Together, they may affect the antigenic determinant of the C-terminal part of the ZnT8. Comparing check details the results on the human patient sera between the short
ZnT8 peptide and the long ZnT8 protein suggests that it should be possible to identify the minimum requirement for the conformational epitope by deletion mutants followed by, for example, alanine replacement scanning. Whether the difference of the binding affinity between the R and W protein in the ZnT8WAb-specific patient, P5-W, may be a result from lack of epitope spreading due to early diabetes-onset (2.3 years) needs to be clarified. Age-specific antibody affinity was previously reported for IAAb in children with high T1D risk [28]. In addition,
it is important to take the HLA-DQ genotype into account as ZnT8WAb and ZnT8QAb were more often found in newly diagnosed patients with HLA-DQ8, while all three ZnT8Ab variants were more often associated with DQ6.4 [29]. Future studies of children at risk of T1D such as the TEDDY [30], DiPiS [31], DAISY [32] and BABY-DIAB Linsitinib [33] should therefore take into account not only the HLA genotype but also the SLC30A8 gene polymorphism and the ZnT8Ab variant specificity and affinity in the attempts to predict the clinical onset of autoimmune diabetes. Six patients were selected for the present investigation.

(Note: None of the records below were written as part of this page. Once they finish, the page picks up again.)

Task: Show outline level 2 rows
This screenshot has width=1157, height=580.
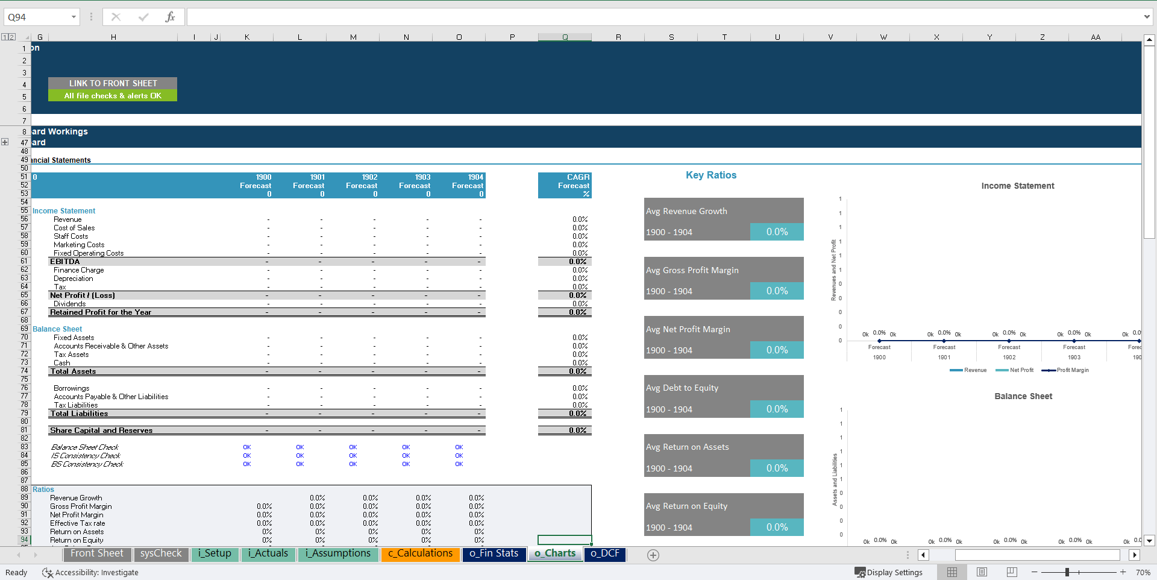Action: click(12, 36)
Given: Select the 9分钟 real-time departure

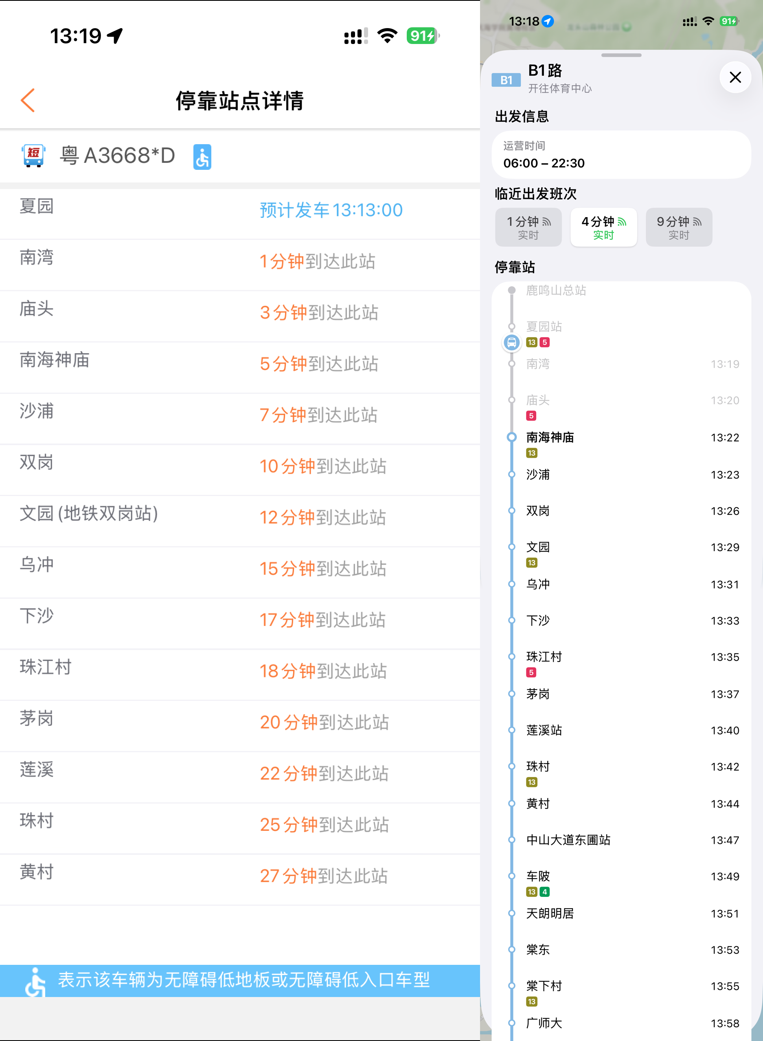Looking at the screenshot, I should tap(678, 227).
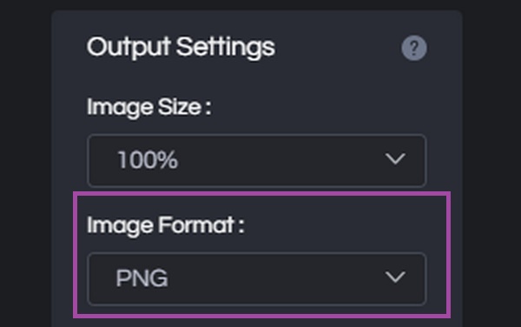This screenshot has height=327, width=521.
Task: Open the Image Format dropdown showing PNG
Action: (257, 279)
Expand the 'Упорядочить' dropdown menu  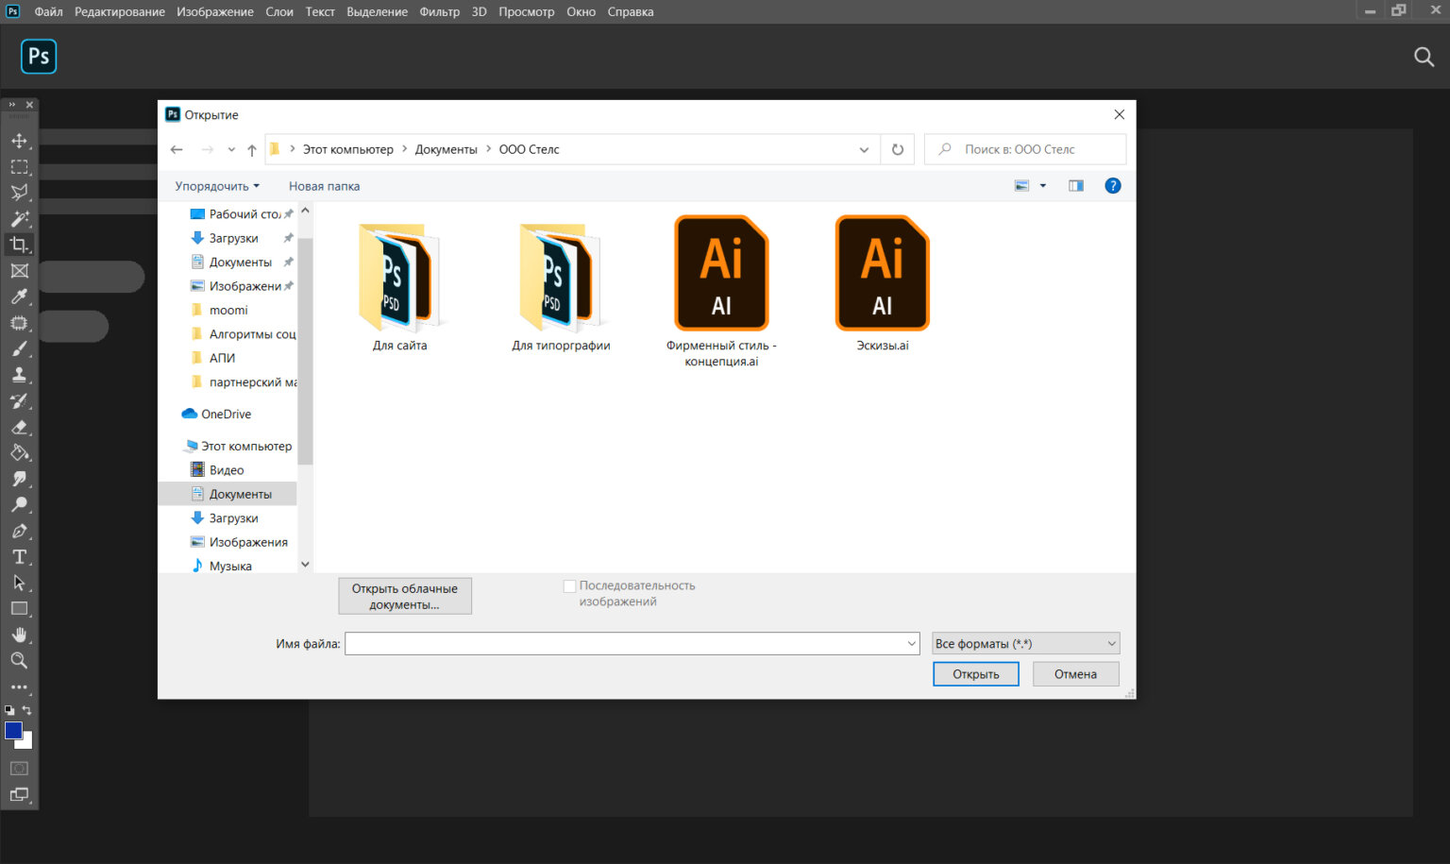217,186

The patients are unique as they showed monospecificity to either ZnT8RAb or ZnT8WAb. The analysis required significant volumes of serum which was not always available from patients tested at the time of clinical diagnosis. In our previous study, we have found that 15.6% of the patients had monospecific
ZnT8RAb and 10.3% monospecific ZnT8WAb [16]. A strength to the present study is the novel approach to combine the ZnT8tripleAb screening [16] to first identify subjects with any ZnT8Ab with the monospecific ZnT8 autoantibody assays to be followed by competition analysis with cold protein. In future studies, known amounts of recombinant proteins will be needed to reliably Farnesyltransferase determine affinity at the 325-associated epitope. Our study should prove useful for further studies of the contribution of epitope-specific ZnT8Ab in the pathogenesis of T1D. We believe that the epitope analysis should be combined with affinity determinations to better define ZnT8Ab-positive subjects at risk of diabetes [30, 31]. In conclusion, the 325-epitope is likely to be dependent on the amino acid residues extending from the short (318–331) peptide. This suggests that the ZnT8Ab are directed against a broader epitope represented than a single amino acid. Further analyses of epitope-specific sera both before and at the clinical diagnosis of diabetes are warranted to dissect the possible importance of ZnT8 epitope-specific autoantibodies and loss of beta cells. We thank Anita Nilsson and Ingrid Wigheden for expert advice.